Cars, we understand, are also substantially more than in the US. And a night in a hotel during summer season can easily exceed $200. In the churches I don't think that I have ever seen anything larger than the equivalent of a $2 bill put in the offering plate. For many it is the 20 cent coin that they bring forward as a cherished offering. Perspective.
We are also challenged with other inner assumptions. I have been startled with the racial profiling for which I am guilty (I'm not sure that it's racism so much as confused assumptions). There have been many immigrants to this country. Perhaps most profoundly startling is the very large German immigrant population. I cannot count how many times I have encountered a blond-hair blue-eyed person that I expected to be a good Wisconsinite or European only to have them open their mouths and witness to being very clearly Chilean, probably for many generations! It is a very interesting inner journey to realize how deeply ingrained our assumptions are. These observations are cause for further embarrassment when I consider that this is a culture (like most or all) that has deep racist tendencies. Light skin, blonde hair, etc. is considered more desirable and more powerful than dark skin... The roots of the racism are similar to our own: the land owners and business people (once the indigenous people had been forced out) were all European colonialists. Until only the last few decades the land-rights and power stayed within these colonial families. I have heard from some that this was one of the things that President Allende was trying to reform in his short lived presidency before the coup and dictatorship.
Those power-roots are hard to pull up, hard to transform. We hope that some of the work that we've been privileged to be about at the Shalom center, simple work of trying to emphasize that everyone is equal, begins to make a small difference. It only takes a spark...

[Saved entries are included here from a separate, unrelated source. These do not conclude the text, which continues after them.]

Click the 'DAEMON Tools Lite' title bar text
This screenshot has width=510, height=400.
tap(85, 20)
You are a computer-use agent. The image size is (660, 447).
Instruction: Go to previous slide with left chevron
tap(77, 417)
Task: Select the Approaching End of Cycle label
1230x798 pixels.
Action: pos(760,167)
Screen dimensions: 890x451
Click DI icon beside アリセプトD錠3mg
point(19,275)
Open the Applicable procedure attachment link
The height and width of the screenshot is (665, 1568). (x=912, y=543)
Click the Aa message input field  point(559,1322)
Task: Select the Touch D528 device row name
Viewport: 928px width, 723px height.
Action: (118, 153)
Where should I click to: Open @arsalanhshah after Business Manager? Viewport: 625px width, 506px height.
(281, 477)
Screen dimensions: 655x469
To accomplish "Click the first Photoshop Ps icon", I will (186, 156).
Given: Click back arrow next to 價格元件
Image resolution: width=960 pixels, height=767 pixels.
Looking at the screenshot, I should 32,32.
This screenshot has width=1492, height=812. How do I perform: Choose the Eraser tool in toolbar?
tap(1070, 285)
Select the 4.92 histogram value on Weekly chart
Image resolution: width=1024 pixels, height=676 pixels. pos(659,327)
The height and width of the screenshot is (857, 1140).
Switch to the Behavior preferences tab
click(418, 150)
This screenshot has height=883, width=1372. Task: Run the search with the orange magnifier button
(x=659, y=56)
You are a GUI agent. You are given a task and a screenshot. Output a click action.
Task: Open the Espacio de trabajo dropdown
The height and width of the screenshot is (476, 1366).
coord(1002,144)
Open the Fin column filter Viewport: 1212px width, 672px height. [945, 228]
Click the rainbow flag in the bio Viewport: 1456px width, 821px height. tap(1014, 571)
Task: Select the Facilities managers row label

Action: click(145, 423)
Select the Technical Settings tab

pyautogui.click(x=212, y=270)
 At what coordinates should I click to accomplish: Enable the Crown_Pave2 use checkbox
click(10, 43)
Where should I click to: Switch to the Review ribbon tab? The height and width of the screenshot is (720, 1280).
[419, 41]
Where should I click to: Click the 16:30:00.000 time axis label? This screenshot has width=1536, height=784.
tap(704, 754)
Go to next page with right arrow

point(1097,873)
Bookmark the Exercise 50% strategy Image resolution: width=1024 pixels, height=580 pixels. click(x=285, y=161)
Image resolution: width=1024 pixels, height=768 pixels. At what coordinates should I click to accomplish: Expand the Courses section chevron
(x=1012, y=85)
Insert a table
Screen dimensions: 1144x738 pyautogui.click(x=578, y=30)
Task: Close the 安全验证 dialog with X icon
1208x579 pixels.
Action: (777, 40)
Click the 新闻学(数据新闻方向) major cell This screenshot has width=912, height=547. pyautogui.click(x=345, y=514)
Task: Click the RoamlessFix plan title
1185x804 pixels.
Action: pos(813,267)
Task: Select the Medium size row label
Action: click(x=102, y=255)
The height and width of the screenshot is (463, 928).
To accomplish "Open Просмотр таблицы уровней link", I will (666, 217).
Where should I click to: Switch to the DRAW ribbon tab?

Tomorrow we head to the annual convention of the Iglesia Pentecostal de Chile. It begins with a parade of tens of thousands of church members who come from all over the country. We get to be at the beginning of the parade as foreign guests. Then a greeting from me to the assembly, a worship service that we pray stays under control and doesn't last all day (a danger for this spirit-lead church) and then our official work here is basically done.
Monday we head off to start a week of vacation. First to the south to the lake region. Berit is very excited to go and see some volcanoes (inactive!). Then we'll head back to Santiago and take a day trip to finally go see the ocean. Can you believe we've been in this narrow country (at most 110 miles wide) for 5 weeks and have yet to see the ocean! Ah, but the mountains have been fabulous. Soon to home and we will share the stories and pictures in person.
Love and blessings,
Eric, Laura, Berit and Elsa
Eric Kirkegaard served as a Short-term Volunteer with the Pentecostal Church of Chile. He helped out with the children's programs of a new church start near Santiago with Pastor Jose Donoso, and was involved in a children's camp at the Shalom Center under Elena Huegel's leadership and attended part of the annual meeting of the Pentecostal Church of Chile.